Blue laws stifle commerce
Regarding your editorial “Opting out of Sunday closings” (Nov. 16): I cannot agree with you that the mayor “and the residents of Paramus have every right to keep their retail stores closed on Sundays.” To begin with, those stores are not actually “theirs.” They do not belong to the people of Paramus, they are private property and belong to their owners.
Like everyone else, I find traffic unbelievably annoying. But traffic – perhaps especially the traffic at issue here – is a direct consequence of people living their lives. If traffic is truly a problem, the solution shouldn’t be less freedom, it should be more progress. Let’s solve the traffic problem with reason and ingenuity. We can build more and better roads. We can design more intelligent traffic control systems. We can build an amazing public transportation system. We can wisely implement incentives and disincentives.

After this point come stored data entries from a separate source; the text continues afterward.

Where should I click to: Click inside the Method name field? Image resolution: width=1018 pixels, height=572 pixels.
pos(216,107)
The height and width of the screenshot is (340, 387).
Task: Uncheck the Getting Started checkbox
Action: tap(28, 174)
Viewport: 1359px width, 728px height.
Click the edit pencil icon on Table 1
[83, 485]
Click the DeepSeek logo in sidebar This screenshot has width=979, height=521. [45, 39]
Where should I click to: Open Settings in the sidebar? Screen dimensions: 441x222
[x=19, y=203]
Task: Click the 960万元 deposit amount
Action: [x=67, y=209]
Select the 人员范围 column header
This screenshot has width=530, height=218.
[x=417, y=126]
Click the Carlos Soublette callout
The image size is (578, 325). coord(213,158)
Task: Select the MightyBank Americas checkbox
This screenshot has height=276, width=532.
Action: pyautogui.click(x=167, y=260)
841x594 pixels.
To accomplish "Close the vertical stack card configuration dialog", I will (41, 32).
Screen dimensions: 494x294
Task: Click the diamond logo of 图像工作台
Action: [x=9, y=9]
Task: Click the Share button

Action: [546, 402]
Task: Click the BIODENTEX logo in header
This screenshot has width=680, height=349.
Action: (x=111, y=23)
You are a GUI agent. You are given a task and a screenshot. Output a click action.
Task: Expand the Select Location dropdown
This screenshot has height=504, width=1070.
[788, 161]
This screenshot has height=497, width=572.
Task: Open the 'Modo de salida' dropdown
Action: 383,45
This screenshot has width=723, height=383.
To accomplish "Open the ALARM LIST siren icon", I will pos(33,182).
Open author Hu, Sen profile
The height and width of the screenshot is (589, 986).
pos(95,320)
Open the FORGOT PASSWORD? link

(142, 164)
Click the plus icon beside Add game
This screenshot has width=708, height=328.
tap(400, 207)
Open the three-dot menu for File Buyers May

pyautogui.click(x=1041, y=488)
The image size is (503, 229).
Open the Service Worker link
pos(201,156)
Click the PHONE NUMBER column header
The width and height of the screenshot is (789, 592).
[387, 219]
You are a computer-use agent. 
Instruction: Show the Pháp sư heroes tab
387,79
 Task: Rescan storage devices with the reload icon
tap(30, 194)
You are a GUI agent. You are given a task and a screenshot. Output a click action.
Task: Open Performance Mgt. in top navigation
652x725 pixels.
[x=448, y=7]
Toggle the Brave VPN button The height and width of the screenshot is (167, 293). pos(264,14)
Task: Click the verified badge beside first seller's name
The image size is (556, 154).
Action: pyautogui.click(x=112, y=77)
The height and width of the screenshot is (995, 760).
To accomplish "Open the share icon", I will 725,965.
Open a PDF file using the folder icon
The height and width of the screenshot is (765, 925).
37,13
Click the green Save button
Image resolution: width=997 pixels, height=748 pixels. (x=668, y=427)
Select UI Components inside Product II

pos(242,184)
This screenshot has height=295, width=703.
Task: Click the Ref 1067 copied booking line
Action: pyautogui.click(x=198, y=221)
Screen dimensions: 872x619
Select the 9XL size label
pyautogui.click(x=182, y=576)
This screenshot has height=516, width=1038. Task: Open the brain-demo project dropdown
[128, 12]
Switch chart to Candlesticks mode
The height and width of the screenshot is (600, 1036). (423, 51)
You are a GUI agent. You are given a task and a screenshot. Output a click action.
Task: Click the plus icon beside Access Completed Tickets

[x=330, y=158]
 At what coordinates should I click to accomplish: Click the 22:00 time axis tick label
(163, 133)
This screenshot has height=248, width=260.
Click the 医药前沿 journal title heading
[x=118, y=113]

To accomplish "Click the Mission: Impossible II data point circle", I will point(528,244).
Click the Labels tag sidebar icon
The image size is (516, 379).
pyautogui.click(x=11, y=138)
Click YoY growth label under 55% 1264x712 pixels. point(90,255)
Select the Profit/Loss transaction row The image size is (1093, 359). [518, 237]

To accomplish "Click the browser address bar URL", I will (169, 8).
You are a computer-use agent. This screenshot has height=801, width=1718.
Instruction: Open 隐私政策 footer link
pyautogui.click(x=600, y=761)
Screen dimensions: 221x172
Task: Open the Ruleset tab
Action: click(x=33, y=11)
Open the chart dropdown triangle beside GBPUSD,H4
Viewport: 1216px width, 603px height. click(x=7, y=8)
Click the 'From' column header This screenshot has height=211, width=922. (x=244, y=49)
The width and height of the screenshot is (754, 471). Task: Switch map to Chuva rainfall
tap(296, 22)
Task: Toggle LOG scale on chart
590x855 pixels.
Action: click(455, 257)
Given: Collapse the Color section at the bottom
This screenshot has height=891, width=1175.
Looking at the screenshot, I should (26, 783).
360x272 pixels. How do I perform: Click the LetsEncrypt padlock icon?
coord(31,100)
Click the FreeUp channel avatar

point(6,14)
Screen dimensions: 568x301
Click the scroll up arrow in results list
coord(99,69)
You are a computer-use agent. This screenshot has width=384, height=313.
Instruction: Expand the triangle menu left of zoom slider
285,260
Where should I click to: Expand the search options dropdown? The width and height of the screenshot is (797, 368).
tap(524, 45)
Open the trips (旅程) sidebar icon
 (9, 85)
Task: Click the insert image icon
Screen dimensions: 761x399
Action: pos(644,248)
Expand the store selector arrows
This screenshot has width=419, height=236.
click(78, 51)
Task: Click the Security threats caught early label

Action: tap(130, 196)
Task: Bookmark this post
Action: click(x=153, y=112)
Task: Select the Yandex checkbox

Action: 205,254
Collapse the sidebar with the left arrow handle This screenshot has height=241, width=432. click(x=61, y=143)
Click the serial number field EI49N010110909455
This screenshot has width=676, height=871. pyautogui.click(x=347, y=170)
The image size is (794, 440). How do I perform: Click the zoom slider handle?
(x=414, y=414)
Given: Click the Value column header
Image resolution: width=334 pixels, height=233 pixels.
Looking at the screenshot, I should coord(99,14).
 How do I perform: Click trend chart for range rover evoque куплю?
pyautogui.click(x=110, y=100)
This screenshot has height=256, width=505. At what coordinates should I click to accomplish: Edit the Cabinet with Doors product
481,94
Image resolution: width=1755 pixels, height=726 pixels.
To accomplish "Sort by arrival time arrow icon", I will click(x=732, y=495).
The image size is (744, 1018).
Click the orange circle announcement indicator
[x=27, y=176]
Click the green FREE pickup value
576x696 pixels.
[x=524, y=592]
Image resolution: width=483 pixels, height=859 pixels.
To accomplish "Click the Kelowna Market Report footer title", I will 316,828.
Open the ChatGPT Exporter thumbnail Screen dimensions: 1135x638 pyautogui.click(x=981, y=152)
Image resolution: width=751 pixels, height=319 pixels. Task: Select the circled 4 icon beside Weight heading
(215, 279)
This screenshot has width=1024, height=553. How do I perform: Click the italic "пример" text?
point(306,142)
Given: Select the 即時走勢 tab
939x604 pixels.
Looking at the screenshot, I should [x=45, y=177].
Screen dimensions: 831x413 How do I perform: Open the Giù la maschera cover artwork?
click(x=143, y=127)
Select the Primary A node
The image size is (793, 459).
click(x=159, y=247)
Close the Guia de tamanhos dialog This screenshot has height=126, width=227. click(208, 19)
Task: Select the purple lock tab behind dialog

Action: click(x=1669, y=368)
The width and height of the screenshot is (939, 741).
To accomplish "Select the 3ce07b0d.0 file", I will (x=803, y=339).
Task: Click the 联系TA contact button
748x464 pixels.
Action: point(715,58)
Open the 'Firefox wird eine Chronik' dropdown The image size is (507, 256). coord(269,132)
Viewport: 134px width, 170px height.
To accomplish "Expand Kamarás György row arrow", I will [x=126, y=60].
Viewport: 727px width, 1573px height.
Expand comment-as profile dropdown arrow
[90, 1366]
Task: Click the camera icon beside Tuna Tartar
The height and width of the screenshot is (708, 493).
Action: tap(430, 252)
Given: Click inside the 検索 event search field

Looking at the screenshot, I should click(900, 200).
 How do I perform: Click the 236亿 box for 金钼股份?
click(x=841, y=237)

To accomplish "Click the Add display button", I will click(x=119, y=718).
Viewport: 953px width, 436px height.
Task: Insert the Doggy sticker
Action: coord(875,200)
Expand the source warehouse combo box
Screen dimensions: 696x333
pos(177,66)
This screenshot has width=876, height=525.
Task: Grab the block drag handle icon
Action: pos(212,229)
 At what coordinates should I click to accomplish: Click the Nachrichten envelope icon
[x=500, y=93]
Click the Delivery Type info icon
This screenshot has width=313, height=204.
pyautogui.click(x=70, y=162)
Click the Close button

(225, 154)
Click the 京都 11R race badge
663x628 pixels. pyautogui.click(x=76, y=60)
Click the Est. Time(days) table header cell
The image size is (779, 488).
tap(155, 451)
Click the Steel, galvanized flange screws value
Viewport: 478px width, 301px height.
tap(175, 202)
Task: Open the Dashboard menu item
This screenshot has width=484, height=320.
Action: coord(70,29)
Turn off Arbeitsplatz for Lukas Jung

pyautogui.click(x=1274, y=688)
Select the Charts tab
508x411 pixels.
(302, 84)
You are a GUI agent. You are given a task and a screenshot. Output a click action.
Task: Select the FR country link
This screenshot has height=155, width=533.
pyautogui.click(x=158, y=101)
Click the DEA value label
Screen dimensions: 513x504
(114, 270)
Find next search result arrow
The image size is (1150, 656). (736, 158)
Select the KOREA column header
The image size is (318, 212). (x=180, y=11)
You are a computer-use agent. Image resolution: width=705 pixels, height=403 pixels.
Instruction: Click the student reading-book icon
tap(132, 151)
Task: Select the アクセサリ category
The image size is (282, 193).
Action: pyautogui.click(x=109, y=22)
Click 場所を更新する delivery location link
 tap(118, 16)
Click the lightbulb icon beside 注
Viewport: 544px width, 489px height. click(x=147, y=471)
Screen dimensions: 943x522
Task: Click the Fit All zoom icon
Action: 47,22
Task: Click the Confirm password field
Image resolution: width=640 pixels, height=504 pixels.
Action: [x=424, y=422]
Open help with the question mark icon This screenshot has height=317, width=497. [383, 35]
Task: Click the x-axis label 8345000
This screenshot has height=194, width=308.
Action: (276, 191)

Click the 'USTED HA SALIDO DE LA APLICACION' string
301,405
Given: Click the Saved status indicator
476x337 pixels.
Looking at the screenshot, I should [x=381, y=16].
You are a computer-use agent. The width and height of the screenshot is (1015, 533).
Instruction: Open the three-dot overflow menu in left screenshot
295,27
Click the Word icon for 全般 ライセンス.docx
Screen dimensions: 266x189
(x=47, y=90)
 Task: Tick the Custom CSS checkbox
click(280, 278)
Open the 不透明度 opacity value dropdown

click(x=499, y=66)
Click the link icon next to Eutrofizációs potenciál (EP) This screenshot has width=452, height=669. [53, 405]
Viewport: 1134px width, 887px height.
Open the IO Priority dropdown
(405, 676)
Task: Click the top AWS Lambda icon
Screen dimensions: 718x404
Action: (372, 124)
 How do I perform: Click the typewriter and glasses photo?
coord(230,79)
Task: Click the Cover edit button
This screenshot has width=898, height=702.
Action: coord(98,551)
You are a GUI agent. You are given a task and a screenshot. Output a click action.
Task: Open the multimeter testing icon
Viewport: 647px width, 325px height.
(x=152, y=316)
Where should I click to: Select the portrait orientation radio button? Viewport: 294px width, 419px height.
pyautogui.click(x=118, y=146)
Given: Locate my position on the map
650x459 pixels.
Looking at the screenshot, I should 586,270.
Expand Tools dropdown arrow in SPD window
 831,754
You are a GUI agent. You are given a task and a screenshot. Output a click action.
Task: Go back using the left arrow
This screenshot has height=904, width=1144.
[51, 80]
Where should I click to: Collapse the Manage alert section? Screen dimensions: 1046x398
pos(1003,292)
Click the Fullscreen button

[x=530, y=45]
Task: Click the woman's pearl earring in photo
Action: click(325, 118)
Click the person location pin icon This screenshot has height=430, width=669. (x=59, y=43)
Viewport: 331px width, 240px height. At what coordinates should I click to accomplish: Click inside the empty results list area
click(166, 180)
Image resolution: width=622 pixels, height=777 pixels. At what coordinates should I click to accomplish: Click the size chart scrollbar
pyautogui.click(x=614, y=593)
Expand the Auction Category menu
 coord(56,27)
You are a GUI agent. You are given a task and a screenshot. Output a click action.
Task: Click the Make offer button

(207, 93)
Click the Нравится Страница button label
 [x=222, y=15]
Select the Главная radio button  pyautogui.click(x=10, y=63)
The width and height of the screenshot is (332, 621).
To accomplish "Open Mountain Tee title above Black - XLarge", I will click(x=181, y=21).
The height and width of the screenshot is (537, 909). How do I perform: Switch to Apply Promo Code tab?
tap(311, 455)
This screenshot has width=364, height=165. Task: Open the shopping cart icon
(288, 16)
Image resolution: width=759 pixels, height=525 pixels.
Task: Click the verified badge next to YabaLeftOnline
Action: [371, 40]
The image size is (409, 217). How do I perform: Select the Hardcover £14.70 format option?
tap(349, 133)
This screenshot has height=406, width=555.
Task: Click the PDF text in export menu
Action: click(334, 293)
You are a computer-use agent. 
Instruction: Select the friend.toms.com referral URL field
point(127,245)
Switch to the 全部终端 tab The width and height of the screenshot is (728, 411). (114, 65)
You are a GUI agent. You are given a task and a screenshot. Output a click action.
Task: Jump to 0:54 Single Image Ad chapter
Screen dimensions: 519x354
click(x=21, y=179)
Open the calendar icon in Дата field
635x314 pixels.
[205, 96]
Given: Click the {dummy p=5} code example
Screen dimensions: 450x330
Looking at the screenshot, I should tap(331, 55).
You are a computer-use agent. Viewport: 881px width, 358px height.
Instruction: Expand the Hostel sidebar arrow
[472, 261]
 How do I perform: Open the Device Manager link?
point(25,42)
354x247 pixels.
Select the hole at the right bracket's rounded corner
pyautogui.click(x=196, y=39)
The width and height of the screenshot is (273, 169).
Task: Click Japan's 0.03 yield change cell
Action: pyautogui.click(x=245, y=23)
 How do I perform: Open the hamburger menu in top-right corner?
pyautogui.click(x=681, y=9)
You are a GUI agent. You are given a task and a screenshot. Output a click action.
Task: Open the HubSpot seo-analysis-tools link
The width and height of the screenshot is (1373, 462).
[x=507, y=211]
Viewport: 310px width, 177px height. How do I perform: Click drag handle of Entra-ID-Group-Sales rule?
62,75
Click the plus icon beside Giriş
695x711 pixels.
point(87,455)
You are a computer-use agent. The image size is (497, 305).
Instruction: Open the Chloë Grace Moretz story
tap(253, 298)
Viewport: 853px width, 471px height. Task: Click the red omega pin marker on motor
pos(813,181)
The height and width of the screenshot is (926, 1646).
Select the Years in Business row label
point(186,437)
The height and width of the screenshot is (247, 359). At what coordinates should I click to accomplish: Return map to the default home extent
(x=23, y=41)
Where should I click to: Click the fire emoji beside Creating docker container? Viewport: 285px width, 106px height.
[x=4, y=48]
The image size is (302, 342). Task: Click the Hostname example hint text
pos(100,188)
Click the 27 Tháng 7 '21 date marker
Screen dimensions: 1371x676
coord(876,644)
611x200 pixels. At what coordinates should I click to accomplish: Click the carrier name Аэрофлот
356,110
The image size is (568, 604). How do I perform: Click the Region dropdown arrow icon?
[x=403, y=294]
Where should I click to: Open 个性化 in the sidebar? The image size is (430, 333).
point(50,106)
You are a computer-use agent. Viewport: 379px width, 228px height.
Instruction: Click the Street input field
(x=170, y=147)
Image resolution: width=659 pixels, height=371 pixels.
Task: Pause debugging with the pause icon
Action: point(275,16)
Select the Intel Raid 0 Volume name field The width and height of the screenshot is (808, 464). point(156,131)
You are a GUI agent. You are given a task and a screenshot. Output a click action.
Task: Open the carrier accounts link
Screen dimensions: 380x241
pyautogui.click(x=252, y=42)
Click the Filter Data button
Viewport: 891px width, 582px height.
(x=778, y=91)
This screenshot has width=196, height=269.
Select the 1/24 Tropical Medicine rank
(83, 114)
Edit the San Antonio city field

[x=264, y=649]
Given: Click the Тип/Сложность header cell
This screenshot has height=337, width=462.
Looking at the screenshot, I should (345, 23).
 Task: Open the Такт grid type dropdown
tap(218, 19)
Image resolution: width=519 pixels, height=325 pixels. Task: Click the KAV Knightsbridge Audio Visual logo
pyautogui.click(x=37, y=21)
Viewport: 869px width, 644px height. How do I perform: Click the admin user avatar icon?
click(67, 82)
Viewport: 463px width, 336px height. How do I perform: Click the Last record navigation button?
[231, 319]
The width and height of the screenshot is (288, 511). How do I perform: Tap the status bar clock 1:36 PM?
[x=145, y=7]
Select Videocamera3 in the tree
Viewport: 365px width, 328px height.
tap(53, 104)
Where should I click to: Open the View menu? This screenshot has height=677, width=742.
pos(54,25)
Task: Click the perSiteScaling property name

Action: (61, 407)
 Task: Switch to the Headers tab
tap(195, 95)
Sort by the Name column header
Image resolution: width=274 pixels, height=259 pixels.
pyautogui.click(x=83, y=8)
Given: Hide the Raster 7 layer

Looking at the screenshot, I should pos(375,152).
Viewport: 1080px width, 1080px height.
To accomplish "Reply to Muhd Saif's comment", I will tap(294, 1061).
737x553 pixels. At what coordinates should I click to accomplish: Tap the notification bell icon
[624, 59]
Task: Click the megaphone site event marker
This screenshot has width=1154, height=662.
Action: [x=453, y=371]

The founders of our nation did not declare independence from Great Britain so that they might exchange King George for another tyrant. They did so in order that they might secure for the people their unalienable rights of life, liberty and the pursuit of happiness. Surely the right to conduct business, to pursue a better life for oneself and one’s family, is foundational to our democracy and ought not be subject to the whims of a King George, the traffic-weariness of the People’s Republic of Paramus, or even the supposedly more enlightened communities in the rest of Bergen County.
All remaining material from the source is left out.